My data is structured as follows - it's all means:
Urban/Rural - nested within Urban/Rural are White-Nonwhite... I don't want to compare Urban White against Rural White, but instead Urban White against Urban Nonwhite, and Rural White against rural Nonwhite.
Is there a better way other than doing a bunch of T tests?
This is a forum mainly for questions about R, not a stats advice forum.
If it is at all possible you need to consult with a statistician one--on--one. They can discuss what the research questions are, any assumptions you are making and so on and possibly do some basic exploratory analysis.
In a pinch, you are probably much better off asking for advice on https://stats.stackexchange.com/ which is a stats advice forum.

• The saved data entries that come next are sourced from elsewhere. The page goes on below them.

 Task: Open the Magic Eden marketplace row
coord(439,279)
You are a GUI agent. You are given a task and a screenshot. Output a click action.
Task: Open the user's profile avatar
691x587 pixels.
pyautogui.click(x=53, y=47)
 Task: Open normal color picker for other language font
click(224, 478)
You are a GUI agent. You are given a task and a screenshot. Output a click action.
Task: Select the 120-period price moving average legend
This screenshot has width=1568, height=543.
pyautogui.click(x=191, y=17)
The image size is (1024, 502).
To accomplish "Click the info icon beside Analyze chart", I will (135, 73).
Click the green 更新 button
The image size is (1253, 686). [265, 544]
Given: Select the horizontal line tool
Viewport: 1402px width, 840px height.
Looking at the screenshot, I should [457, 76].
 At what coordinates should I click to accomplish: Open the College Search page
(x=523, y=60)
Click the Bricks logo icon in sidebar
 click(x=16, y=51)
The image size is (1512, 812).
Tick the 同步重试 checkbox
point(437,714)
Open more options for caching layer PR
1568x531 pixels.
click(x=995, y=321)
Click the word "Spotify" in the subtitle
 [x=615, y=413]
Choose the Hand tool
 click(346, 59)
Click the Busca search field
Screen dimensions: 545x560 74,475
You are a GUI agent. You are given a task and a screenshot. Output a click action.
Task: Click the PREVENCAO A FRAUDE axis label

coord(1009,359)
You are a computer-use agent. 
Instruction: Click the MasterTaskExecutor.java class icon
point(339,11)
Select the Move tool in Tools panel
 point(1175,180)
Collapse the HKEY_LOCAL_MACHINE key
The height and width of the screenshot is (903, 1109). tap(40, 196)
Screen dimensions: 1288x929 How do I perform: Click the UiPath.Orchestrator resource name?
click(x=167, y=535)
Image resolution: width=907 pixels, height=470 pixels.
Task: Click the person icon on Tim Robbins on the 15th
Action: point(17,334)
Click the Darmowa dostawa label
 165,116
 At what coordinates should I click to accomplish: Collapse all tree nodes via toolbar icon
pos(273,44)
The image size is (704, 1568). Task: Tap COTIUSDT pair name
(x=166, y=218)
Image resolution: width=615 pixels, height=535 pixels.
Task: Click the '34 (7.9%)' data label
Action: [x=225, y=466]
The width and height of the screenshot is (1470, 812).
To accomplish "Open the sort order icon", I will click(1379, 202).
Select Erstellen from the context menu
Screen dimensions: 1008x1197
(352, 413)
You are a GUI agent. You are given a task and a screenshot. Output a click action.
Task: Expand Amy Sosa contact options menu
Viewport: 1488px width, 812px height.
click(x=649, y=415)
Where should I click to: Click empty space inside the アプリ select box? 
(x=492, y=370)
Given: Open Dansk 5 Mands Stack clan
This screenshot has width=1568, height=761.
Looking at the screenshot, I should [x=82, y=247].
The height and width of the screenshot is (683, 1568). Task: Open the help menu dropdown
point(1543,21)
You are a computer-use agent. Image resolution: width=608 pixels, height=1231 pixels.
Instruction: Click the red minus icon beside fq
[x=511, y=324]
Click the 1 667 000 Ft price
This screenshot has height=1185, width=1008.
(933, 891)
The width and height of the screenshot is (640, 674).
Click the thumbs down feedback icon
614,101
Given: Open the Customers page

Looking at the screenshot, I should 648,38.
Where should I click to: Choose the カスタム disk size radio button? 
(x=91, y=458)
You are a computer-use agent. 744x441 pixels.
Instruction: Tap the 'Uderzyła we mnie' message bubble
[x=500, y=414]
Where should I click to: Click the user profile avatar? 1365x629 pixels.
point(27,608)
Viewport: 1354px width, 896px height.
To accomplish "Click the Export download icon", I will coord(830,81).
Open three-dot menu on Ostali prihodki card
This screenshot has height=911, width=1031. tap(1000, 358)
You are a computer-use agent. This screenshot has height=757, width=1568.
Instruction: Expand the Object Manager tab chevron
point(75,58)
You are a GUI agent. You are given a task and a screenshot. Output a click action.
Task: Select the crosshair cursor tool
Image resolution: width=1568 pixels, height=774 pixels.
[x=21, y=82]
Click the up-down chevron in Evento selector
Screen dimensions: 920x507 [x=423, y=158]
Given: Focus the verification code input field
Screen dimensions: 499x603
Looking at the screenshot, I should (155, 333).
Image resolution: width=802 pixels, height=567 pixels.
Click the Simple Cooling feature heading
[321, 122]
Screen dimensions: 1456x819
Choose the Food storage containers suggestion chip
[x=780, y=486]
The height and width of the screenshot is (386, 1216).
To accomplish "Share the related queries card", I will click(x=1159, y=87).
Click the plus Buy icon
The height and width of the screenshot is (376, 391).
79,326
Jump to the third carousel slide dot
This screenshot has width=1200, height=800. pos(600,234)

Probably there are any number of things that are better than t-tests but it is hard to say what without a lot more information.
As a simple thought Bayesian Hierarchical or multilevel models might be a good approach but I am just trying to master the simplest Bayesian principles so I am no help.
See Bayesian multilevel models | Stata and A Primer on Bayesian Methods for Multilevel Modeling — PyMC3 3.10.0 documentation for a bit of information on them. Again, you need a statistician if at all possible. If you are at a university or work for a large organization they should have a stats consultant stashed in a back room somewhere. University departments such as Sociology, Psychology, and Political Science will normally have faculty with a good background in statistics.
Just a clarification about this, it is true that this forum is mainly R focused but the forum scope is data science in general so it is completely fine to make a non programming stats question, although, as Jhon said, most likely your would have better luck asking on a specialized forum.